This blog is part of the series featuring ideas contained in the new HEPI-Brightside report, Reaching the parts of society universities have missed: A manifesto for the new Director for Fair Access and Participation. It showcases the idea from Sonia Sodha, Chief Leader Writer at The Observer.
If we were really committed to improving access to top universities, we would bite the bullet and introduce class-based quotas. Progress on this front has been pathetically slow: yes, young people from disadvantaged backgrounds are going to universities in greater numbers than before, but they remain disproportionately shut out of the highest-ranking institutions.
Between 2010 and 2015, four-in-five students admitted to Oxford and Cambridge came from the top two social classes; only 6 per cent had parents in routine or semi-manual work.
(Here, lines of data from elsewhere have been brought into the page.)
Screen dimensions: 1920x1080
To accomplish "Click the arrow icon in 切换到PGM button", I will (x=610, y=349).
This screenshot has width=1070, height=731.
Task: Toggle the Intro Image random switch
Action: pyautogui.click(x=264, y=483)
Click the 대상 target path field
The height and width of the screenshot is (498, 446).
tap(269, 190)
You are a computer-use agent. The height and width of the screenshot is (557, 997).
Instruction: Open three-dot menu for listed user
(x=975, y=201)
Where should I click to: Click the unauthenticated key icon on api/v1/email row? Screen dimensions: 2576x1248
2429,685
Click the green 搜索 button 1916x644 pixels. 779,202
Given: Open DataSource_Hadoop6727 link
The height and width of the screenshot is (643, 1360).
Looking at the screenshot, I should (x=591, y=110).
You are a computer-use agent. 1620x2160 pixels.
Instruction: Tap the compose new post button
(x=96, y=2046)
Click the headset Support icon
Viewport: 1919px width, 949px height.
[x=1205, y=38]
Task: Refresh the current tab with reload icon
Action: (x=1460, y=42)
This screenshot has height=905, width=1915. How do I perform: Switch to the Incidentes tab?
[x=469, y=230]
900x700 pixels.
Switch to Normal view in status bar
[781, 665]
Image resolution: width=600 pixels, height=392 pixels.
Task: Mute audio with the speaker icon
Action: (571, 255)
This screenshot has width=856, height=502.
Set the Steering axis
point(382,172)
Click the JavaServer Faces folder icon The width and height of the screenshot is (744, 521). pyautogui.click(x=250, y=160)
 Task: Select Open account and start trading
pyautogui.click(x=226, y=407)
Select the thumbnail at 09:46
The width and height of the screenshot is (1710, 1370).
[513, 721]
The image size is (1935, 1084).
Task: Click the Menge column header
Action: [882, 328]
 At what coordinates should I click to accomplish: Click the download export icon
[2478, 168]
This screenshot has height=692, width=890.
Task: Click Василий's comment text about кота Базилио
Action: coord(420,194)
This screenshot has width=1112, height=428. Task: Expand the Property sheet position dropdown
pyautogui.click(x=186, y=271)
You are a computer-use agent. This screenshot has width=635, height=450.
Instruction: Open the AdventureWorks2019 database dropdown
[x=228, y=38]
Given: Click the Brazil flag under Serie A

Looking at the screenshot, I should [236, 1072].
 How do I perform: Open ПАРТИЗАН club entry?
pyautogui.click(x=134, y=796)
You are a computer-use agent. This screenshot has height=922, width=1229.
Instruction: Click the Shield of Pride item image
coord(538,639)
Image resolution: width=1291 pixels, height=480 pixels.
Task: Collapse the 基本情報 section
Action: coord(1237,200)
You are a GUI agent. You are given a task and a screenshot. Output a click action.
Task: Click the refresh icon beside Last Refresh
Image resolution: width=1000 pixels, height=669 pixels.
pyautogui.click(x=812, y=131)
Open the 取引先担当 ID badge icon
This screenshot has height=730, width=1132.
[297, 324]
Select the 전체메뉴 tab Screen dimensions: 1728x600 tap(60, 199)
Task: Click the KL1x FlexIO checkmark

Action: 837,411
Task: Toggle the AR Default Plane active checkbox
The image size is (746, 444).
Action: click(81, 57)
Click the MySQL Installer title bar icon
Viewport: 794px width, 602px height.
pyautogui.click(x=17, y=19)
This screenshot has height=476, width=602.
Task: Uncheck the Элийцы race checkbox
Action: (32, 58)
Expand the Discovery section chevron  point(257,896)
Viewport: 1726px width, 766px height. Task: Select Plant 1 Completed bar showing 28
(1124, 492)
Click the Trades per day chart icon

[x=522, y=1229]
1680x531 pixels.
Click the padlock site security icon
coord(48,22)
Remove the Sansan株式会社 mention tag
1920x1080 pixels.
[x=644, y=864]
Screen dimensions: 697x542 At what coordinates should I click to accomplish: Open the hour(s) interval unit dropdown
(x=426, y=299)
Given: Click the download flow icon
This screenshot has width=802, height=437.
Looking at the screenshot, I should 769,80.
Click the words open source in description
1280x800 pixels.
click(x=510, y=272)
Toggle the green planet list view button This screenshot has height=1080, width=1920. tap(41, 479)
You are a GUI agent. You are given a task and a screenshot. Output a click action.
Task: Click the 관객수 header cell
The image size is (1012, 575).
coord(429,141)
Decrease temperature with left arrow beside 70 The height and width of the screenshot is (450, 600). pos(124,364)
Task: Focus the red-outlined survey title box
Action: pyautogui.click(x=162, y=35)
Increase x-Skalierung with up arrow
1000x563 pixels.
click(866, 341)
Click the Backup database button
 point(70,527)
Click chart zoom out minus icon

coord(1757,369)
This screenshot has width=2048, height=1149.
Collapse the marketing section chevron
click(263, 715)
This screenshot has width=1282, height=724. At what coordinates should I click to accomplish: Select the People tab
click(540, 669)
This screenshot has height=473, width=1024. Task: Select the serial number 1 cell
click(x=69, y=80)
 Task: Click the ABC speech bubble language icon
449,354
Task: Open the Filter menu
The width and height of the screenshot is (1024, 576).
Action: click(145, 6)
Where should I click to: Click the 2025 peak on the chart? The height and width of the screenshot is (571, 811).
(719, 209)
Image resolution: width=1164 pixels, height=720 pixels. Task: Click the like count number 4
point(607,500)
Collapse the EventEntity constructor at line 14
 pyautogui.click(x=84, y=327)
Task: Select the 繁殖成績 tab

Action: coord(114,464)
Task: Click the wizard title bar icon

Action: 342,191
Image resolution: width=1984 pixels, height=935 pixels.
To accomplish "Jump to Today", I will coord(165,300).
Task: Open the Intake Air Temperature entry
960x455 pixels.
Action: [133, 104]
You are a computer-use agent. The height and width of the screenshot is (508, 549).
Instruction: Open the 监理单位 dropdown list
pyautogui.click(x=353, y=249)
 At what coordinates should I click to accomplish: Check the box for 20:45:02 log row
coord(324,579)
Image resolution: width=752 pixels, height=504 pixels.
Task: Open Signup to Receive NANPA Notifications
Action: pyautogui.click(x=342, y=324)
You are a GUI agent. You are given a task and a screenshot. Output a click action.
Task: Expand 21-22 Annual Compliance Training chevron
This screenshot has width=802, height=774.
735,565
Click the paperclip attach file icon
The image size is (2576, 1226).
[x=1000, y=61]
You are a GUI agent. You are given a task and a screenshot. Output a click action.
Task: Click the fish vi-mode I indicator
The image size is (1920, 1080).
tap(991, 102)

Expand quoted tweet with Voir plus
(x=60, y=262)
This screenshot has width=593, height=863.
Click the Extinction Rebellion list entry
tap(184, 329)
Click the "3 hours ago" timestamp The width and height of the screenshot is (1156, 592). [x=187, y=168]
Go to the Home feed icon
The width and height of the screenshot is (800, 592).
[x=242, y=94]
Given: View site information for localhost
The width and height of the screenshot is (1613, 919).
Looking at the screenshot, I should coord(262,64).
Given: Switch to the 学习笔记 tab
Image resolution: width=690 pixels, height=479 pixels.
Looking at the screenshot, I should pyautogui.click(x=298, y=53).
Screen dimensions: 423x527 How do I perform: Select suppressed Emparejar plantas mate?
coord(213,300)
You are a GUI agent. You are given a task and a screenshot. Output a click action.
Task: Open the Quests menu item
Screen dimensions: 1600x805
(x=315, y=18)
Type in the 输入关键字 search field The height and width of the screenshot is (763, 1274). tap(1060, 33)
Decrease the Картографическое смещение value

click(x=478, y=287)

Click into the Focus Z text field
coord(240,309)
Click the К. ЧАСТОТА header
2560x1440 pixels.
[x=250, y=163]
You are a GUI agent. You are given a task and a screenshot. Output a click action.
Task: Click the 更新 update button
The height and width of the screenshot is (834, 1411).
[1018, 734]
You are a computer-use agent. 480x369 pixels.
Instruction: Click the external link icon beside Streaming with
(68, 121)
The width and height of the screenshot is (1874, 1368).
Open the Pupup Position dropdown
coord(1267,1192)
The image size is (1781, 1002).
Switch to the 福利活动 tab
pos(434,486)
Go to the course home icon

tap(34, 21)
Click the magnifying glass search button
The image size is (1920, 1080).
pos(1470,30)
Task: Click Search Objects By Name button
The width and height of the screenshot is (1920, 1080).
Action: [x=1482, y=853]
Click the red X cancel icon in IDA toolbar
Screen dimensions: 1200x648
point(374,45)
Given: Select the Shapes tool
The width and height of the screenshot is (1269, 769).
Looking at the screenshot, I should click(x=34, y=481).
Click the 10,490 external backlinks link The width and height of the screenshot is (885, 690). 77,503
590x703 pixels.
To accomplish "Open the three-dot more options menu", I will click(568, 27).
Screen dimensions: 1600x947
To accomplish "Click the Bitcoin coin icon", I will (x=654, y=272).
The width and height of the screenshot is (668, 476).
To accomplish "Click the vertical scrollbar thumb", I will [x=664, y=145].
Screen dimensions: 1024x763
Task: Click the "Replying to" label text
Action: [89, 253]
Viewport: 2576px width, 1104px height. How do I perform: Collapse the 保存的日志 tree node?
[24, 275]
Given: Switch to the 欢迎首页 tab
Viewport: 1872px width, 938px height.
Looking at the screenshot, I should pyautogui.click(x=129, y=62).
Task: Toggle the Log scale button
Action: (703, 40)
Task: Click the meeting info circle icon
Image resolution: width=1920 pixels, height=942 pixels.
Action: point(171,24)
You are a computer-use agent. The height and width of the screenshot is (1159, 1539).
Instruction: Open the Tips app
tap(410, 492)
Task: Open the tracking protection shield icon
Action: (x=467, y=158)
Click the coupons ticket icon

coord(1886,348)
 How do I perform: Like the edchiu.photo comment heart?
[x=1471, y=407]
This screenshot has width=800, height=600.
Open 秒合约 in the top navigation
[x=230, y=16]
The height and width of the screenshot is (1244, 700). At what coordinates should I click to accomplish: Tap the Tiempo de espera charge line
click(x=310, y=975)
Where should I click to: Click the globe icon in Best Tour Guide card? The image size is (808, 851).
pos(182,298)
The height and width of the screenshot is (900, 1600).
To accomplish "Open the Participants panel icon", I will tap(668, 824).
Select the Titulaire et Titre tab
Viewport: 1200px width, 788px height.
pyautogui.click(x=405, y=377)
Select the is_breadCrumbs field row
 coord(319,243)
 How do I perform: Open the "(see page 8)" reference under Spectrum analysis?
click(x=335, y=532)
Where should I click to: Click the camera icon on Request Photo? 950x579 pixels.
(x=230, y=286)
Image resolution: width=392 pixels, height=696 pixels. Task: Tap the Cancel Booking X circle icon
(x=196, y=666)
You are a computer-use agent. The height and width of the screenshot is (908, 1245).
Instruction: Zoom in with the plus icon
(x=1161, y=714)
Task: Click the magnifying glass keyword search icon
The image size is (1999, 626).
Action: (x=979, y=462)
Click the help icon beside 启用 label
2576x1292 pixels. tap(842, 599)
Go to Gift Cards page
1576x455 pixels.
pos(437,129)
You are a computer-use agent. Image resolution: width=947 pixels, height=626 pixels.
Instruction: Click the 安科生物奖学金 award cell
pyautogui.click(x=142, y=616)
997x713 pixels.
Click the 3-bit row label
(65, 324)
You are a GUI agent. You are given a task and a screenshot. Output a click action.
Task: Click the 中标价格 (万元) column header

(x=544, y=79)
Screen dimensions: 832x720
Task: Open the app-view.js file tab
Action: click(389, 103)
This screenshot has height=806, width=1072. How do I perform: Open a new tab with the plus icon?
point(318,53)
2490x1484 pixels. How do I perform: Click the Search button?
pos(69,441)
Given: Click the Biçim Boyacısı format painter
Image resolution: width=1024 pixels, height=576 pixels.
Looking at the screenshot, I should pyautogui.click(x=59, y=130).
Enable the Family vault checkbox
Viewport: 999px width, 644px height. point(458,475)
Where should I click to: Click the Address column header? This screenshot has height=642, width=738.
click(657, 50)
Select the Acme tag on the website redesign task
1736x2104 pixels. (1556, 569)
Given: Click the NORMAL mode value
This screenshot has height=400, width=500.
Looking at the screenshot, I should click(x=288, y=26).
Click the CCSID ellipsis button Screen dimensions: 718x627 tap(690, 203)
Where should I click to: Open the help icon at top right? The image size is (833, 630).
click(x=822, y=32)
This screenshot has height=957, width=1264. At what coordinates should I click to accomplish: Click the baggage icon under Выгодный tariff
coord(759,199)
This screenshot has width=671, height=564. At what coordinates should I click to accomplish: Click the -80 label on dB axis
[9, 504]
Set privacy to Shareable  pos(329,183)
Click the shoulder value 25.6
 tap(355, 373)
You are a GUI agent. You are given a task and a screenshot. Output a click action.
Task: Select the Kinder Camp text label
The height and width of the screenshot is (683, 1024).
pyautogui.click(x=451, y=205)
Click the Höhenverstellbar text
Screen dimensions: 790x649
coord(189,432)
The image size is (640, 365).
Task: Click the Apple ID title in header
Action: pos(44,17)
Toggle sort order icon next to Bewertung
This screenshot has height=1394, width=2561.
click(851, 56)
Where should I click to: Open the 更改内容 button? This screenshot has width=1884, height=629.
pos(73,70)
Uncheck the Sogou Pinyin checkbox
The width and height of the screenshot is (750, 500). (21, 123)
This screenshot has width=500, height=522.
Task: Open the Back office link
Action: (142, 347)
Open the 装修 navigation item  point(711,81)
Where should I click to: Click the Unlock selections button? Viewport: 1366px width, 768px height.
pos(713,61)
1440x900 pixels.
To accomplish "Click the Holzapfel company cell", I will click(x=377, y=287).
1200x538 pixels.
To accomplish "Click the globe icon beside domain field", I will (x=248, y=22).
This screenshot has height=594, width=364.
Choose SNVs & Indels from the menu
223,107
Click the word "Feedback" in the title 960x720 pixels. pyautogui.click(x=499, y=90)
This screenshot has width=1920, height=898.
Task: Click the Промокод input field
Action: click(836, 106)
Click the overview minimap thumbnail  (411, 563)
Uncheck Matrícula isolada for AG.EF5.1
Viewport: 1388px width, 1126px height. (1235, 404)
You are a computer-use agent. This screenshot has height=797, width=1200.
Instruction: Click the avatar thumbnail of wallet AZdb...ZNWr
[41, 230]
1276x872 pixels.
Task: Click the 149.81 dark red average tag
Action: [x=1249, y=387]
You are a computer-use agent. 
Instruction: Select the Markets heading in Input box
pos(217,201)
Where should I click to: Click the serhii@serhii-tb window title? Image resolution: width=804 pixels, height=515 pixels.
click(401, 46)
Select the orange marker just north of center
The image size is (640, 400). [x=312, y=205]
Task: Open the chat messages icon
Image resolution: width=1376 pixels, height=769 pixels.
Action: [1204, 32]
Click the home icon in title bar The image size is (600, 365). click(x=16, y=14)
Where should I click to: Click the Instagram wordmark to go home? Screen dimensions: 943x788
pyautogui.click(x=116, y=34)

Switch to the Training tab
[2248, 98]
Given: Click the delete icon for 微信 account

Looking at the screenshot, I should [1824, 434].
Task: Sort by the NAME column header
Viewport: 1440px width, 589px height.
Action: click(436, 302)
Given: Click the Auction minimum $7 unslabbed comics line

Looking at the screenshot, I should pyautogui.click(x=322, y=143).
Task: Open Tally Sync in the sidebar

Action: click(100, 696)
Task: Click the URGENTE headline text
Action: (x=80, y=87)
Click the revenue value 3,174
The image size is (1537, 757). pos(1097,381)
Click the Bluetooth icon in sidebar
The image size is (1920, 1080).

This matters: where you graduate from profoundly affects your lifetime earnings.
Enough is enough. It is time to recognise our top universities are more zero-sum than we have previously acknowledged. The Office for Students should reintroduce a cap on student numbers – there is some evidence the economic gains from increasing student numbers stalled back in the mid-2000s – and introduce hard quotas for students from working- class backgrounds for each university.
This would help break down the unfair and stubborn middle- class lock on privilege. It would also force more middle-class students down a vocational route – surely the only way we are ever going to get parity of esteem between post-18 vocational and academic qualifications.